Job responsibilities
- Utilizes monitoring and analytics tools such as Grafana and Dynatrace to build a Capacity management risk profile view for applications and provide insights into infrastructure capacity and application performance, enabling the remediation of bottlenecks.
- Contributes to the tooling strategy for Infrastructure Capacity Management and Planning, focusing on forecasting and predicting infrastructure capacity limits in both private and public cloud environments.
- Collaborates with SRE LOB teams to support Infrastructure Capacity Management in CIB, focusing on compliance, quality, and standardization.
- Works with development and operations teams to ensure infrastructure scalability and reliability, leveraging Low Code Platforms to streamline processes.

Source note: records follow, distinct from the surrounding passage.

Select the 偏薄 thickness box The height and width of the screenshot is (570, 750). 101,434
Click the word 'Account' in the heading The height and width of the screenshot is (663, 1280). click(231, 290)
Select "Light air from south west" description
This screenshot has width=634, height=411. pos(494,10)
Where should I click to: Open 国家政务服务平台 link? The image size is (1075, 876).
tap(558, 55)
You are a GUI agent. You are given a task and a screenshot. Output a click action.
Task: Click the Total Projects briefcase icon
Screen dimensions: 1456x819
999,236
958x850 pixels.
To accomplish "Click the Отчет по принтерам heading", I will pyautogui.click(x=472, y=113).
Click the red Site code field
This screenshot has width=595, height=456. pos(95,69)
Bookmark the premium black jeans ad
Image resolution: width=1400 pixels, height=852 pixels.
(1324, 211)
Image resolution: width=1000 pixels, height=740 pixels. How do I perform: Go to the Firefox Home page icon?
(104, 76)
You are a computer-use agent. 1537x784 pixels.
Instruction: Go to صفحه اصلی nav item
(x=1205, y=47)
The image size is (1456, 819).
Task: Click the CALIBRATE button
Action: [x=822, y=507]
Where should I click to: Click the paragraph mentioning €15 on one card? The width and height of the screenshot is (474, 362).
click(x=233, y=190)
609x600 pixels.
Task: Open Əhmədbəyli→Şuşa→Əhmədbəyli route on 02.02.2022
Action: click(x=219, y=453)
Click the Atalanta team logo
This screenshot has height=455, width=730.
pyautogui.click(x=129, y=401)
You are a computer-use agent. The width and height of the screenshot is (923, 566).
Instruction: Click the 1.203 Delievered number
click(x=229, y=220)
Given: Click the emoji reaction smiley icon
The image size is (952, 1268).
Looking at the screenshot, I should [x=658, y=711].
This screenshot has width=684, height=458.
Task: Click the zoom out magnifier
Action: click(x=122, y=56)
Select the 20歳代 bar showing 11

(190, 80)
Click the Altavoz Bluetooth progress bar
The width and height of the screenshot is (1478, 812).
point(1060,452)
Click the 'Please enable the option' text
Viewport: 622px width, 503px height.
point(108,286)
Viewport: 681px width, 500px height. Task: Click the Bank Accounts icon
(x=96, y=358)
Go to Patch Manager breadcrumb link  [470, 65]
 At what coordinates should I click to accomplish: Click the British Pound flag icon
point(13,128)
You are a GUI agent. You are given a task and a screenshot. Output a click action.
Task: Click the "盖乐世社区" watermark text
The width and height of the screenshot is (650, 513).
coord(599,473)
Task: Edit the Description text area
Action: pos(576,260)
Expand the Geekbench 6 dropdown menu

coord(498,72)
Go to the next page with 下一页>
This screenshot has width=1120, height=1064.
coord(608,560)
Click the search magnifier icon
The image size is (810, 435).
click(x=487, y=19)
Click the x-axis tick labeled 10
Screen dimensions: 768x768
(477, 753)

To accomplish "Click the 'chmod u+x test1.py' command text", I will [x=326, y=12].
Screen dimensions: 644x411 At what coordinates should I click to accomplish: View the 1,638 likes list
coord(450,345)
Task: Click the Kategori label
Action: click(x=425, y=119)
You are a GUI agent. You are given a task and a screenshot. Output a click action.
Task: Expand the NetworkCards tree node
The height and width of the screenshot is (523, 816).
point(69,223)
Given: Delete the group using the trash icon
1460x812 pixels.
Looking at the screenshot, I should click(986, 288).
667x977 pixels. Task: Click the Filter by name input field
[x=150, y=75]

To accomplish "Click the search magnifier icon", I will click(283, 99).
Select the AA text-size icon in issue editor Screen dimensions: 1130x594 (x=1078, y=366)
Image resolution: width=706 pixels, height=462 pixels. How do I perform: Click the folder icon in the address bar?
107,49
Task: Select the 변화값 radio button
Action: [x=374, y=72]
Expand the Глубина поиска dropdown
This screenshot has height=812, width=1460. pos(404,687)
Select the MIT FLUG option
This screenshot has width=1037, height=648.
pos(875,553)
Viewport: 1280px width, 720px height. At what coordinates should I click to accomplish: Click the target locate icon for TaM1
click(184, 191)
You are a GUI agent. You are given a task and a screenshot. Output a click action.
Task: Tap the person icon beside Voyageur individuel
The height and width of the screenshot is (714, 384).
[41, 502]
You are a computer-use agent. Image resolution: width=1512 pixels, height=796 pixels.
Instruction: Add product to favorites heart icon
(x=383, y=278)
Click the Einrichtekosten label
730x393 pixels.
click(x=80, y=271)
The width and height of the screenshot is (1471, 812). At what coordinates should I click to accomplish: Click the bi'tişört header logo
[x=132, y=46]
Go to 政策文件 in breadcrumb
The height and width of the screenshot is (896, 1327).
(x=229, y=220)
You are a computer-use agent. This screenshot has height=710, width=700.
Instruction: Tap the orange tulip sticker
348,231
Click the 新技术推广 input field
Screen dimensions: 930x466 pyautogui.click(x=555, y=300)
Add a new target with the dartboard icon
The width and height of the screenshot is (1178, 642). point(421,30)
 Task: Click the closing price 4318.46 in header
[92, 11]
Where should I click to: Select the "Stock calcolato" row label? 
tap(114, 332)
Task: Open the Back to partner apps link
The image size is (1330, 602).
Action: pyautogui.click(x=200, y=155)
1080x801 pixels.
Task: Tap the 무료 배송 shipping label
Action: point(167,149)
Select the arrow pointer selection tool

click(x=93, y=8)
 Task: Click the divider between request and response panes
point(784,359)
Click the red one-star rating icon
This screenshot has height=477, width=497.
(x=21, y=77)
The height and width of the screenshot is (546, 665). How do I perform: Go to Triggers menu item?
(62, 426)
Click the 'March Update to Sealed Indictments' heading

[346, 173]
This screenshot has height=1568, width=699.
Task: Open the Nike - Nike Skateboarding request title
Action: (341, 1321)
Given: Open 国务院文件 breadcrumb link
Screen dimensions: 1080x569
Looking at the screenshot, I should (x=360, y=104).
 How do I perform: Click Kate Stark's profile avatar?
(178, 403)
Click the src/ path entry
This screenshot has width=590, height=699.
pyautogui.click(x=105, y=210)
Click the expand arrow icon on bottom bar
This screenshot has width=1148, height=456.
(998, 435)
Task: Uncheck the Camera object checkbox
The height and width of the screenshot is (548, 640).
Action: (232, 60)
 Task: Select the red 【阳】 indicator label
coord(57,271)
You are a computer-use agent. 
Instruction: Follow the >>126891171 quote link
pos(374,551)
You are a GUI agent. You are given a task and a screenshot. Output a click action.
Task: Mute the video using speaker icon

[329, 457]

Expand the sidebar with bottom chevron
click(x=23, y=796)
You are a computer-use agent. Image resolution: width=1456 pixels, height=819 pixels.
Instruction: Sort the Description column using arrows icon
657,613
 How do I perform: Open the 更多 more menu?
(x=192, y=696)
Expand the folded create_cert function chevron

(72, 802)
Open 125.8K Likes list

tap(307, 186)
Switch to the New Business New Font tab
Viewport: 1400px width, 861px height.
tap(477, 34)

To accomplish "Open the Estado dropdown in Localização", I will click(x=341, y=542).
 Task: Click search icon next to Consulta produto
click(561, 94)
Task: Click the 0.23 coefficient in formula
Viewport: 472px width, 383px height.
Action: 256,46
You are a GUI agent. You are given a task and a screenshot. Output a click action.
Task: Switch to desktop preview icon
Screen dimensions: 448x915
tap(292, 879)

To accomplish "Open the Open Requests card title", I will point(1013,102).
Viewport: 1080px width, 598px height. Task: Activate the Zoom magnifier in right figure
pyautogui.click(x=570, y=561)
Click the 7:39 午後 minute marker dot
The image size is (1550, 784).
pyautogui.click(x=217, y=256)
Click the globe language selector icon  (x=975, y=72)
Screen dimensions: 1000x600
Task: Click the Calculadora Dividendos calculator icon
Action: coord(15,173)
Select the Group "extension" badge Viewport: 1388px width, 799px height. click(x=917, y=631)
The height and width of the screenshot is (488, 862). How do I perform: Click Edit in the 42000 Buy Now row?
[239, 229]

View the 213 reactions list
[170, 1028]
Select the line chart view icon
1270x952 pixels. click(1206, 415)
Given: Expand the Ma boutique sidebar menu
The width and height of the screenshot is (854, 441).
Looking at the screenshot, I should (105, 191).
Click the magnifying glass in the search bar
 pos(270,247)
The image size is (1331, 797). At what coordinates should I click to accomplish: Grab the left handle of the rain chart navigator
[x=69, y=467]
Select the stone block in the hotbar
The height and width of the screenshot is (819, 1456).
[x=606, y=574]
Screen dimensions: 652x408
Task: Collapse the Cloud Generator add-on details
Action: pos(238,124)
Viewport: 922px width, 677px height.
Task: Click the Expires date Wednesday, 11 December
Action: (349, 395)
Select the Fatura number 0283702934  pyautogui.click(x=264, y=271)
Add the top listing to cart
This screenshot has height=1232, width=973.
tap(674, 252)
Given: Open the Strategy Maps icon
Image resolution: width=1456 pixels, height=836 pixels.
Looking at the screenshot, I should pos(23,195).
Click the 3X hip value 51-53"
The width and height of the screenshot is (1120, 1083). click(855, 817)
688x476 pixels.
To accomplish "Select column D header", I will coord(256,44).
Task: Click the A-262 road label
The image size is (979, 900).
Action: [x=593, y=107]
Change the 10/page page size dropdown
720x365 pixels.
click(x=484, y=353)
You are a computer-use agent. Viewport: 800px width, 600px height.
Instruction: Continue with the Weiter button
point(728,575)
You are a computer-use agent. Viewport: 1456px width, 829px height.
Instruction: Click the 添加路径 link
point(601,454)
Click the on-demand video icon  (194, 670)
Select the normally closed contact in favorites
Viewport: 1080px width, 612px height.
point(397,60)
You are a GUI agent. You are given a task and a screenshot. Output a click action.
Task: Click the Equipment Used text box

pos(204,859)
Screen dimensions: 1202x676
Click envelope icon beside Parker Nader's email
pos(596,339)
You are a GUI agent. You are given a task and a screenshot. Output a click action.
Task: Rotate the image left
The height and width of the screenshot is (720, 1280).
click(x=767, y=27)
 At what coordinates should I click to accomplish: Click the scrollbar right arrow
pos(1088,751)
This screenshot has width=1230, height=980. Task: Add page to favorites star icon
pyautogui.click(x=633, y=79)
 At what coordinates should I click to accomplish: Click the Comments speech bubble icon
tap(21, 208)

- Assists in the implementation of capacity planning solutions to provide real-time insights into infrastructure utilization and performance.
- Understands service level indicators and utilizes service level objectives to proactively resolve issues before they impact customers
- Supports the adoption of site reliability engineering best practices within your team
Required qualifications, capabilities, and skills
- Formal training or certification onsoftware engineering*concepts and 3+ years applied experience
- Proficient in site reliability culture and principles and familiarity with how to implement site reliability within an application or platform
- Proficient in at least one programming language such as Python, Java/Spring Boot, and .Net
- Proficient knowledge of software applications and technical processes within a given technical discipline (e.g., Cloud, artificial intelligence, Android, etc.)
- Experience in observability such as white and black box monitoring, service level objective alerting, and telemetry collection using tools such as Grafana, Dynatrace, Prometheus, Datadog, Splunk, and others
- Experience with continuous integration and continuous delivery tools like Jenkins, GitLab, or Terraform
- Familiarity with container and container orchestration such as ECS, Kubernetes, and Docker along with troubleshooting common networking technologies and issues
- Ability to contribute to large and collaborative teams by presenting information in a logical and timely manner with compelling language and limited supervision
- Ability to proactively recognize road blocks and demonstrates interest in learning technology that facilitates innovation
- Ability to initiate and implement ideas to solve business problems
Preferred qualifications, capabilities, and skills
- Experience with cloud-native environments, primarily in AWS.
- Familiarity with industry-wide technology trends and best practices.
- Experience with Low Code Platforms.